WORK TO DO:
Resume the worked solution on graphing the parametric equations below, writing the steps that follow its last line.

DOCUMENT TEXT:
>> BEGIN

Answer： The graph of the parametric equations is a curve that starts at the point (3,3) when t=0. As t decreases towards -π, the curve moves down and to the left, crossing through the origin (0,0) multiple times, and finally ends at the point (-3,-3) when t=-π. The overall shape looks like a tilted "S" or a "figure-eight" with some extra loops inside, as it oscillates horizontally while generally moving downwards. The orientation of the curve is from (3,3) towards (-3,-3).

Explain This is a question about parametric equations and graphing! It's like drawing a path where x and y both depend on another number, 't'. The solving step is:

Understand the Equations: First, I looked at the equations: x(t) = a cos((a+b)t) and y(t) = a cos((a-b)t). The problem told me that a=3 and b=2.
Plug in the Numbers: I put a=3 and b=2 into the equations.
- a+b = 3+2 = 5
- a-b = 3-2 = 1
- So, the equations became: x(t) = 3 cos(5t) and y(t) = 3 cos(t).

>> END

DATA SUPPLIED:
>> BEGIN

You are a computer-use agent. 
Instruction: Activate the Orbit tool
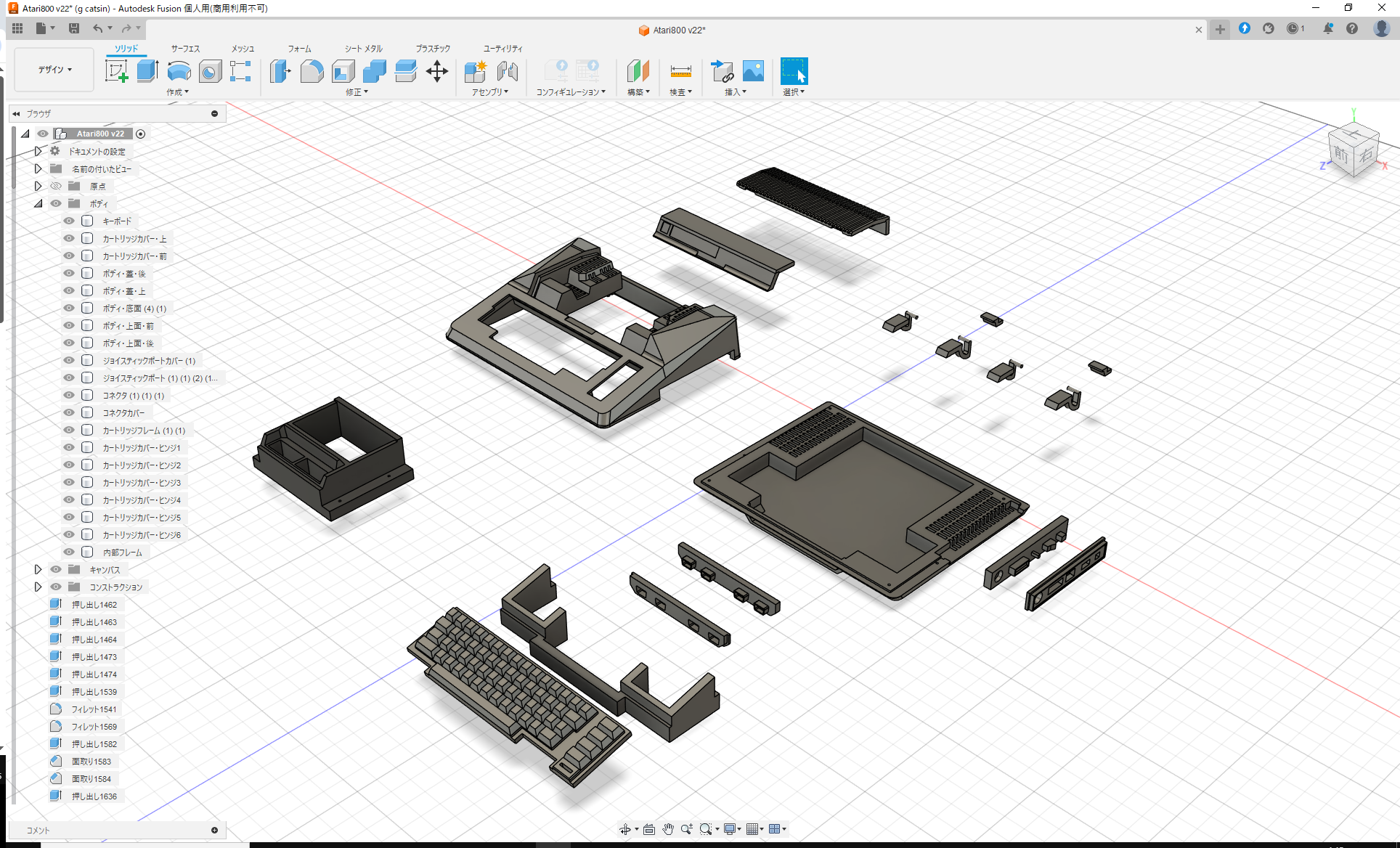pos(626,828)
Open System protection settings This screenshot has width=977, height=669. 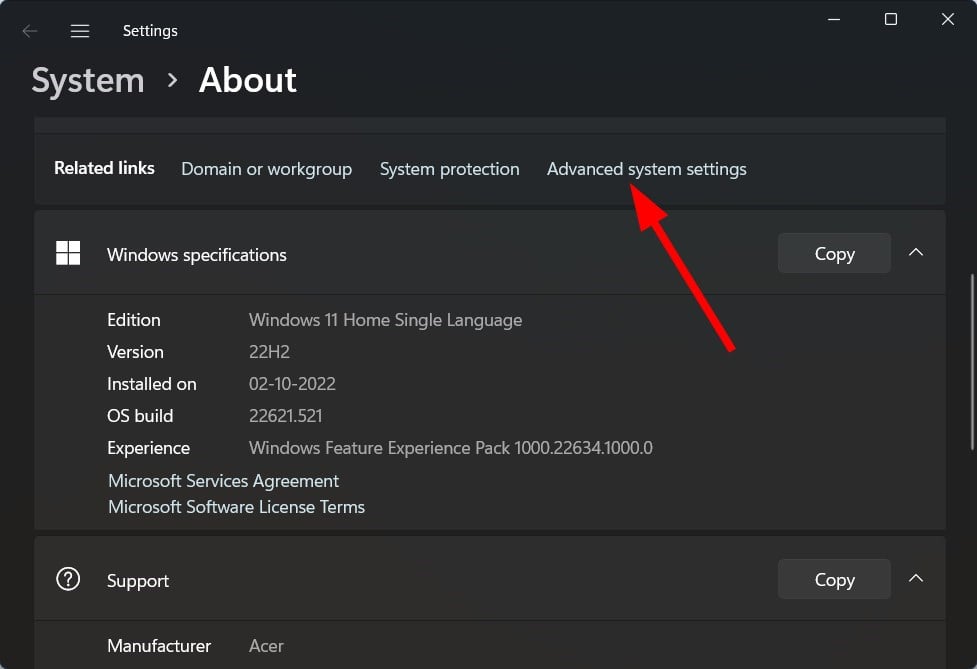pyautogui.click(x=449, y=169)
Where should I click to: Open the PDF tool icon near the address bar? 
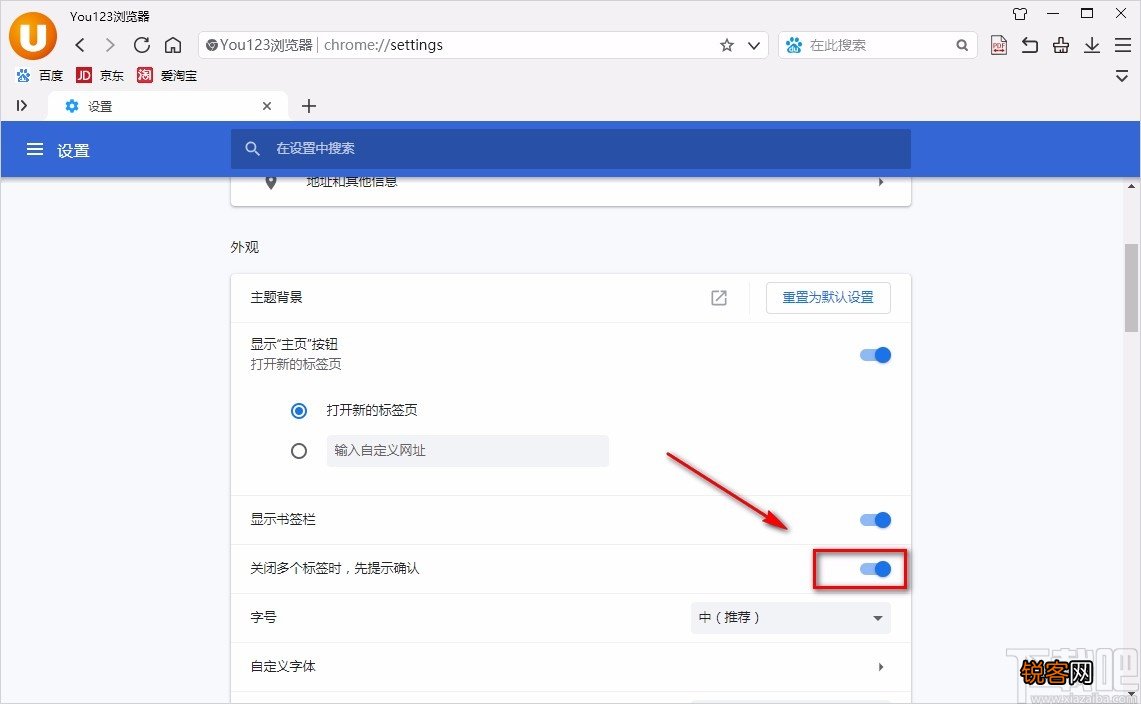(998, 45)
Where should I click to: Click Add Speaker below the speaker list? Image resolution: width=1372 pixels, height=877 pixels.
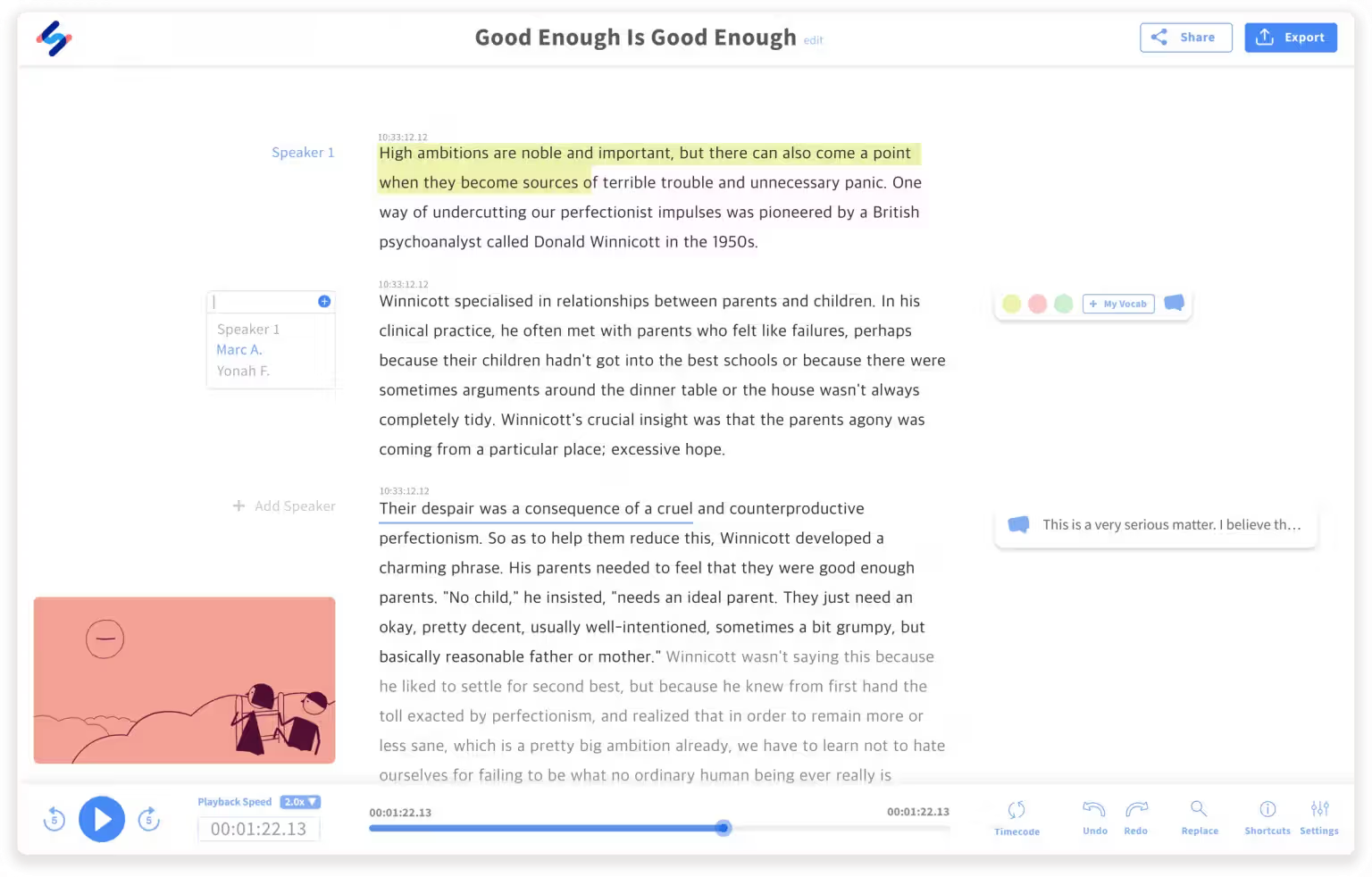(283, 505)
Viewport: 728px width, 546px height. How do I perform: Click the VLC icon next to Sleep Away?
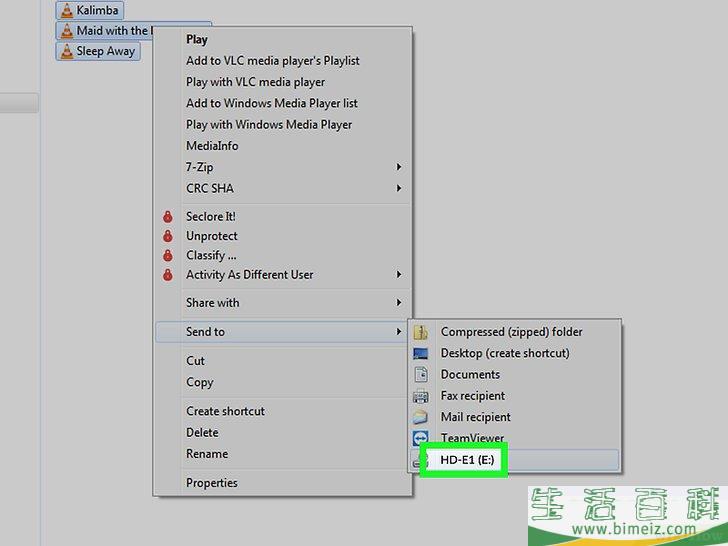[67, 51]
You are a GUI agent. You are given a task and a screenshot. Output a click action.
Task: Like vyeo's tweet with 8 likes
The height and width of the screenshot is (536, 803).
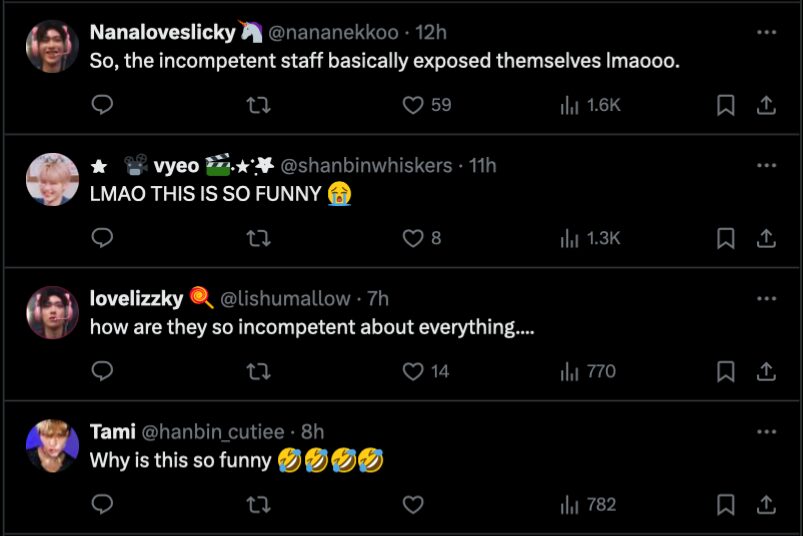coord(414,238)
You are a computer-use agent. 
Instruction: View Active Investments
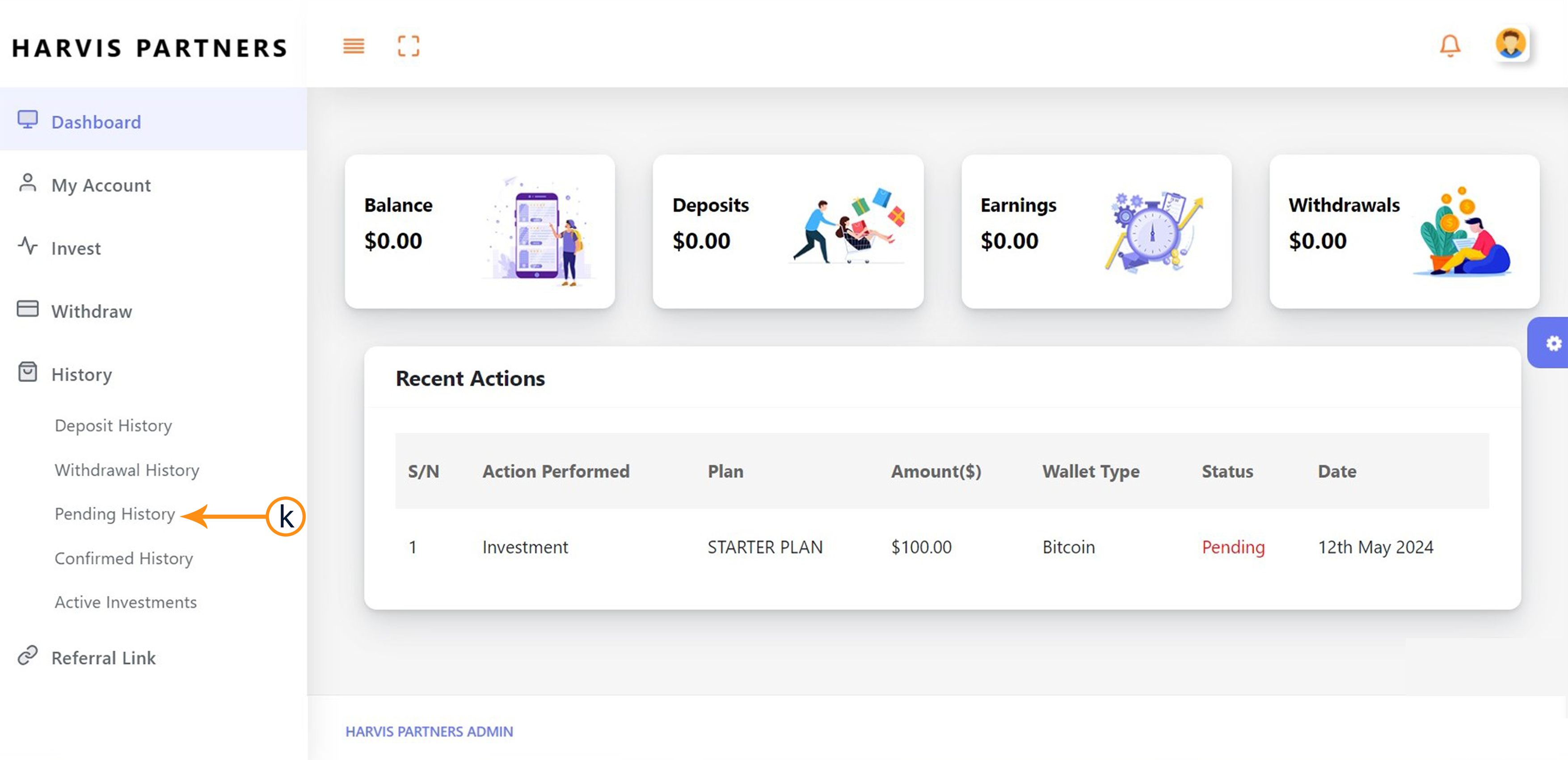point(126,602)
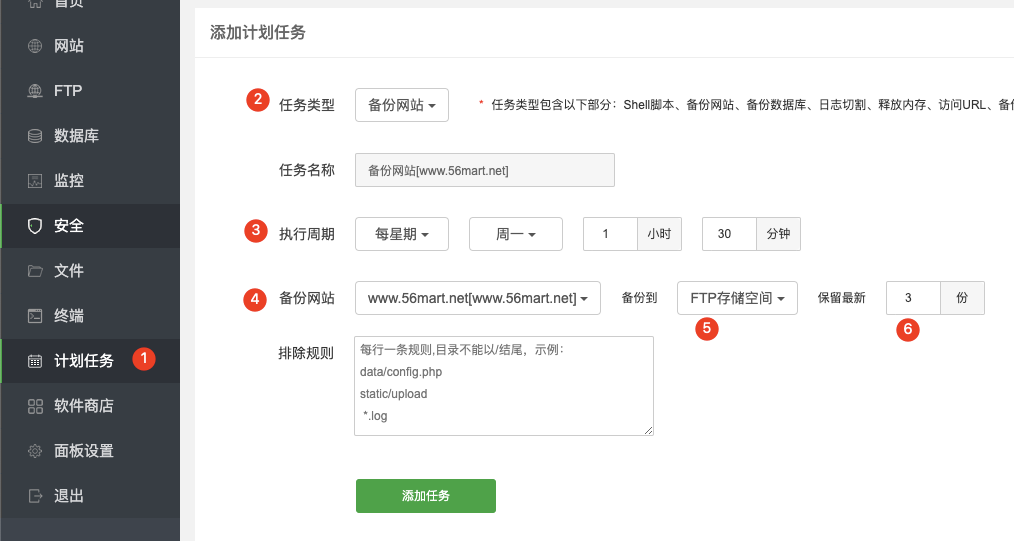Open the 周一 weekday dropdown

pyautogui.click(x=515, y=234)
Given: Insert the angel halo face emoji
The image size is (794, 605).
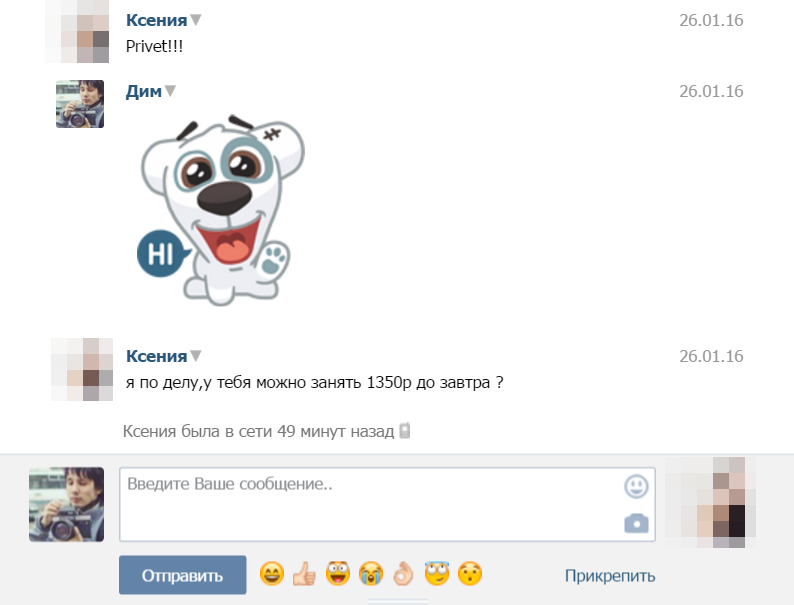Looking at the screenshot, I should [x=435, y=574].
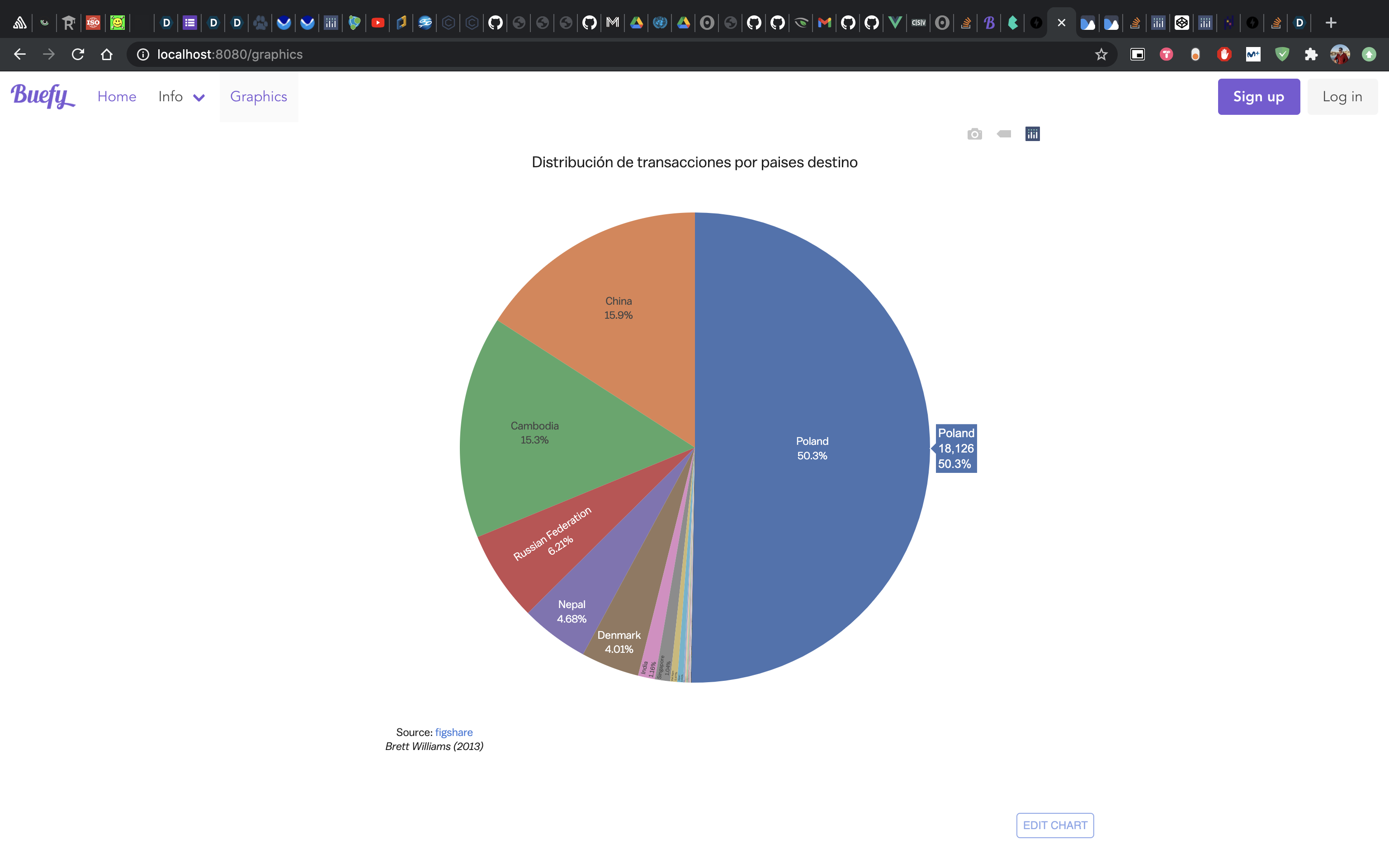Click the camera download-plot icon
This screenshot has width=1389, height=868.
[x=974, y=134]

>> END

IN RESPONSE:
Pick Some Points (t-values): To see what the graph looks like, I picked some easy t values in the given domain [-π, 0].
- When t = 0:
  - x(0) = 3 cos(5 * 0) = 3 cos(0) = 3 * 1 = 3
  - y(0) = 3 cos(0) = 3 * 1 = 3
  - So the curve starts at (3, 3).
- When t = -π/2:
  - x(-π/2) = 3 cos(5 * -π/2) = 3 cos(-5π/2). Since cos repeats every 2π, cos(-5π/2) is the same as cos(-π/2) (because -5π/2 + 2π + 2π = -5π/2 + 4π = 3π/2, and cos(3π/2)=0). So x(-π/2) = 3 * 0 = 0.
  - y(-π/2) = 3 cos(-π/2) = 3 * 0 = 0
  - The curve passes through (0, 0).
- When t = -π:
  - x(-π) = 3 cos(5 * -π) = 3 cos(-5π). Since cos repeats, cos(-5π) is the same as cos(π) (because -5π + 6π = π). So x(-π) = 3 * -1 = -3.
  - y(-π) = 3 cos(-π) = 3 * -1 = -3
  - The curve ends at (-3, -3).
Describe the Graph and Orientation: I imagined connecting these points and thinking about how x(t) and y(t) change as t goes from 0 down to -π.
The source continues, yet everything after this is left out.